#### SELECTION

[artinfo] [Deadline 23 Dec] The Dromocratic Condition

J Armitage j.armitage at unn.ac.uk
Thu Sep 23 01:58:49 CEST 2004


The Dromocratic Condition:

Contemporary Cultures of Acceleration

An international, multi-disciplinary conference hosted by the School of
English, University of Newcastle upon Tyne, UK
Saturday 12 and Sunday 13 March, 2005

Keynote speakers:
Douglas Kellner (UCLA, USA)
John Armitage (Northumbria, UK)


Theories of contemporary culture have foregrounded the significance of
'late capitalism' or 'post-Fordism' (Jameson; Harvey); simulation and
'hyper-reality' (Baudrillard); information technology and the 'inhuman'
(Lyotard); the 'panopticon' (Foucault); 'communicative action'
(Habermas); 'desiring-production' and schizophrenia (Deleuze and 
Guattari); risk
(Ulrich Beck); and the cyborg (Haraway).

########
#### INFORMATION SUPPLIED

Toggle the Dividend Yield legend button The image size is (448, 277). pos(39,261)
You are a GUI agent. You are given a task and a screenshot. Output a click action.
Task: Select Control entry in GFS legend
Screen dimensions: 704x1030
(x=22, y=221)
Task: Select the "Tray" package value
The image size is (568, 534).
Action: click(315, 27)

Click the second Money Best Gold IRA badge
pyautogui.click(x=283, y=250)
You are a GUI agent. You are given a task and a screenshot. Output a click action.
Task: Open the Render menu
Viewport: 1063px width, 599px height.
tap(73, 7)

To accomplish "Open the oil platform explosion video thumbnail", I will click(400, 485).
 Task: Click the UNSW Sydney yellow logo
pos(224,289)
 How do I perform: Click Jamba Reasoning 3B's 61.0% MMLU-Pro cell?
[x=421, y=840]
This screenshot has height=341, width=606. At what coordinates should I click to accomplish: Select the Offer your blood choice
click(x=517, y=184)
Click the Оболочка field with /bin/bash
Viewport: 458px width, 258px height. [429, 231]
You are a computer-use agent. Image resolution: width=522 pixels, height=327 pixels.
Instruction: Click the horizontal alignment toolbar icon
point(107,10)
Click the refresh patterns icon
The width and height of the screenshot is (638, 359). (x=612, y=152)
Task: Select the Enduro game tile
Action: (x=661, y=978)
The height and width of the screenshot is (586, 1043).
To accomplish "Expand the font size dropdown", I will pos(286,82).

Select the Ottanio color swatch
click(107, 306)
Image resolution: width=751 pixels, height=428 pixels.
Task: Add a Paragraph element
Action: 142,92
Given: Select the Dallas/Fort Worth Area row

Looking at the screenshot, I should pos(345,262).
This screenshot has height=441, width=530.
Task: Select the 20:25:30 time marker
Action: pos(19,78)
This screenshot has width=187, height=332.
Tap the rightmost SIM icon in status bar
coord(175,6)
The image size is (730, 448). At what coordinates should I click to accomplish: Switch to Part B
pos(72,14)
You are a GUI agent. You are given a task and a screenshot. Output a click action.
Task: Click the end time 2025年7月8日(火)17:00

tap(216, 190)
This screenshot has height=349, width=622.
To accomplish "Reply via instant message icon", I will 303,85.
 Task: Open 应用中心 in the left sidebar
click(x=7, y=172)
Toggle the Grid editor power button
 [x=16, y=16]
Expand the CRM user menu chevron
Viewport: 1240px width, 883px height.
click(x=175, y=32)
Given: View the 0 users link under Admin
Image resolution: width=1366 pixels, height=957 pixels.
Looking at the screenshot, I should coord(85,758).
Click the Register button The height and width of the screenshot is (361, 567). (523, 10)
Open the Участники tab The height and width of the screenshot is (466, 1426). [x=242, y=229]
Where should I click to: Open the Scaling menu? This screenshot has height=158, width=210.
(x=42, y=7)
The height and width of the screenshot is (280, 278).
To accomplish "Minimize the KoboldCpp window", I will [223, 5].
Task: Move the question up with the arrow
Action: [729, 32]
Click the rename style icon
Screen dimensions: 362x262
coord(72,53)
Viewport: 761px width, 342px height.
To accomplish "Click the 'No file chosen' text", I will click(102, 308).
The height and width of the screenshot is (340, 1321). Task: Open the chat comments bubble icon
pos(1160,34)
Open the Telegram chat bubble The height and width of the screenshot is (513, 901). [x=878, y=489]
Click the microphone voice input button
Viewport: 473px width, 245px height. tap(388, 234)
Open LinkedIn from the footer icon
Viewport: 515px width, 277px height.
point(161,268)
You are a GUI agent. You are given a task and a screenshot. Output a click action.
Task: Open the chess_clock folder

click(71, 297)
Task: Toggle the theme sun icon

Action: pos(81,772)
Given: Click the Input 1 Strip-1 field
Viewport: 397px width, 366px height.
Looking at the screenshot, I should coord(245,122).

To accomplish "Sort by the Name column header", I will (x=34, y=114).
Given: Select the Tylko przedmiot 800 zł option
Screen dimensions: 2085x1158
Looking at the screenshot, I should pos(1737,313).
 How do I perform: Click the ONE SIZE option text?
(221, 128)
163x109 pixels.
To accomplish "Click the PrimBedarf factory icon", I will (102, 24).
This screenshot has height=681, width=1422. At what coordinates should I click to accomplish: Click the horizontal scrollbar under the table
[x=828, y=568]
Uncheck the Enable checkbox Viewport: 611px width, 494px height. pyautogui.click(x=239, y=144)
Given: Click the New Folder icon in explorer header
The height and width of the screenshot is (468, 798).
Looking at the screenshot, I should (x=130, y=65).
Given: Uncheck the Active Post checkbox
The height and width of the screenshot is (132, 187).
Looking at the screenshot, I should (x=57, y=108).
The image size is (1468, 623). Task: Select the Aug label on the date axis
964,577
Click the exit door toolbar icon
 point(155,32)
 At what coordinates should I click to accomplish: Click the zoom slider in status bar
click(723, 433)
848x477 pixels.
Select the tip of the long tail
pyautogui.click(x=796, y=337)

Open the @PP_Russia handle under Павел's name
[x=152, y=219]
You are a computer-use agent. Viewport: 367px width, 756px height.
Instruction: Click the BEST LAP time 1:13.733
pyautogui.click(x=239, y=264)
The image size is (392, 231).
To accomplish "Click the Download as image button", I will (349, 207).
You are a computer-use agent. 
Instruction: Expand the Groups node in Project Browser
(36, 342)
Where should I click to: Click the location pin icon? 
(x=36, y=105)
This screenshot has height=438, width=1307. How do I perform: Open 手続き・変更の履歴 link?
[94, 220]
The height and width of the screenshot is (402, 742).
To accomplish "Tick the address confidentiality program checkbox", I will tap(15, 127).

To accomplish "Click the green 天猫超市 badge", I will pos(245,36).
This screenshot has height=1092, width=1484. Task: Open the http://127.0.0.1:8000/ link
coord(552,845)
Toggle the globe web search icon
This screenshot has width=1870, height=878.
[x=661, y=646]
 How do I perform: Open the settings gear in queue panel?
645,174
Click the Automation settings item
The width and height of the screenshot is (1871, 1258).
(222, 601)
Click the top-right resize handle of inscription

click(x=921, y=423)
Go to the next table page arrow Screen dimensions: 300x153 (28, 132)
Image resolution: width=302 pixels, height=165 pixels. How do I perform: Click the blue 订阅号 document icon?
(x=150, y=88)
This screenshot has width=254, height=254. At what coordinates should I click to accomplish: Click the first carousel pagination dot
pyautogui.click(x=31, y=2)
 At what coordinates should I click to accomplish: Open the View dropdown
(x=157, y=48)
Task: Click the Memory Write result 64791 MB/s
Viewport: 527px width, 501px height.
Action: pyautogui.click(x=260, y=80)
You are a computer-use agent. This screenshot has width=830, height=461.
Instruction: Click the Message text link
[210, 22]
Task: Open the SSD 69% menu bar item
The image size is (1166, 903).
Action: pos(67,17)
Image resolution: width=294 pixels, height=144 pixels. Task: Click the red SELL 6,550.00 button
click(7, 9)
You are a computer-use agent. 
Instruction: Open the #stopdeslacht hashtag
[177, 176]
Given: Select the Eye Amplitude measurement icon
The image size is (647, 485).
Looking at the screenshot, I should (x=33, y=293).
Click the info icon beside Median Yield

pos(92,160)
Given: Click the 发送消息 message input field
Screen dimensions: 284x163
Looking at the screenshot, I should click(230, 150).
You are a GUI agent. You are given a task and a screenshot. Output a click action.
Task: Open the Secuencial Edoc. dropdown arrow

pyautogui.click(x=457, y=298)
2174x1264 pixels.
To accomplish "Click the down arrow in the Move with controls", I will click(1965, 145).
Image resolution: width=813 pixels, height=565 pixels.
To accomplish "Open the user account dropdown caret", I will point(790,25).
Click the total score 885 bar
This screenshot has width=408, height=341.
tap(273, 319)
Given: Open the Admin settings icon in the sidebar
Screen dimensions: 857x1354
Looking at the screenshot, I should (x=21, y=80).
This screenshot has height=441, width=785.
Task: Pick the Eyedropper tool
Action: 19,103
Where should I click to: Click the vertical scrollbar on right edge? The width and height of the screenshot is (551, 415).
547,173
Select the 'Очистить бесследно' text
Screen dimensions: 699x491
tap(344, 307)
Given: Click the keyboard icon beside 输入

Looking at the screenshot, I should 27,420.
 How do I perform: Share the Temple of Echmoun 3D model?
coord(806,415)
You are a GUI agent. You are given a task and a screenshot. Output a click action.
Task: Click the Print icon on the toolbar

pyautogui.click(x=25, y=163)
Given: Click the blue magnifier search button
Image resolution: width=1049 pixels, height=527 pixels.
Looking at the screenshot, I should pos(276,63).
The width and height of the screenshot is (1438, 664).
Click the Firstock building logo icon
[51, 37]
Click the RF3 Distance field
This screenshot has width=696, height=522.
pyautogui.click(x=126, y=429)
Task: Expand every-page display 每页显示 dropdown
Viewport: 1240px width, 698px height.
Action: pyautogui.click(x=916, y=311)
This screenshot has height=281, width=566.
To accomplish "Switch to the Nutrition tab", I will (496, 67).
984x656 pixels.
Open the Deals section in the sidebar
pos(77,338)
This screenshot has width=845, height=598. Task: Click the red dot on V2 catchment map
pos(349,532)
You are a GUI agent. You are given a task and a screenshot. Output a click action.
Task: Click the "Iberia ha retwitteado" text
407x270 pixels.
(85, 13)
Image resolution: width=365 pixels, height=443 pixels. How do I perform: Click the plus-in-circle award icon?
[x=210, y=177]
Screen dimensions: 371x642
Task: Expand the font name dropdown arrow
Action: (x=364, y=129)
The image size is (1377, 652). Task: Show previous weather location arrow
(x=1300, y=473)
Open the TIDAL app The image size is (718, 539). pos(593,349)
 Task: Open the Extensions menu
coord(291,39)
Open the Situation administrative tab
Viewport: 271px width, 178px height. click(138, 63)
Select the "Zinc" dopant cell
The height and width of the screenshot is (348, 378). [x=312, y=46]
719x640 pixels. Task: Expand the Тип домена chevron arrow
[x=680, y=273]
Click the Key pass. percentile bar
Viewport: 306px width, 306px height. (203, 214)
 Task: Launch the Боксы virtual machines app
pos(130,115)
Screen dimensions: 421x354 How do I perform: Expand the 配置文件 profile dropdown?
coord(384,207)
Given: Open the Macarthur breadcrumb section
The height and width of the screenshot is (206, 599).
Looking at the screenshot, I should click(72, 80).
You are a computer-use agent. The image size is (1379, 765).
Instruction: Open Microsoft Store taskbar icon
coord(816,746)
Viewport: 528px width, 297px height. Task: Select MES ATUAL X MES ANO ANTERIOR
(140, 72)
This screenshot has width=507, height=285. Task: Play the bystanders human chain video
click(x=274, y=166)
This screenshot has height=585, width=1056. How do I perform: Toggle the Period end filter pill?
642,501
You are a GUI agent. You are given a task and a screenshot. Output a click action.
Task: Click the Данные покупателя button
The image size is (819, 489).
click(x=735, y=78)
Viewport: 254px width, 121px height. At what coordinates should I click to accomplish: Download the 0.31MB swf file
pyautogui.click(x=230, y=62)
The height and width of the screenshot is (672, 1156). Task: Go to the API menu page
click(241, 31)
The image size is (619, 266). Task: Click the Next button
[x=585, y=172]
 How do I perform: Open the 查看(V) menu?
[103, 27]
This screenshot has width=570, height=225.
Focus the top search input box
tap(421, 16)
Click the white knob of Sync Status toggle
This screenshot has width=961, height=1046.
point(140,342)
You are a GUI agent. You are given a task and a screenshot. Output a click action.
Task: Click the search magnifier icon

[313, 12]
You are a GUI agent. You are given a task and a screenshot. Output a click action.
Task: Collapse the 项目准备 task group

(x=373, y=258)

########

### WHAT IS EXPECTED:
In the conference announcement, condense the paragraph beginning "Theories of contemporary culture have foregrounded" into a bulleted list that keeps each concept with its theorists.

### ANSWER FOR THE TASK:
Theories of contemporary culture have foregrounded:
- "Late capitalism" or "post-Fordism" (Jameson; Harvey)
- Simulation and "hyper-reality" (Baudrillard)
- Information technology and the "inhuman" (Lyotard)
- The "panopticon" (Foucault)
- "Communicative action" (Habermas)
- "Desiring-production" and schizophrenia (Deleuze and Guattari)
- Risk (Ulrich Beck)
- The cyborg (Haraway)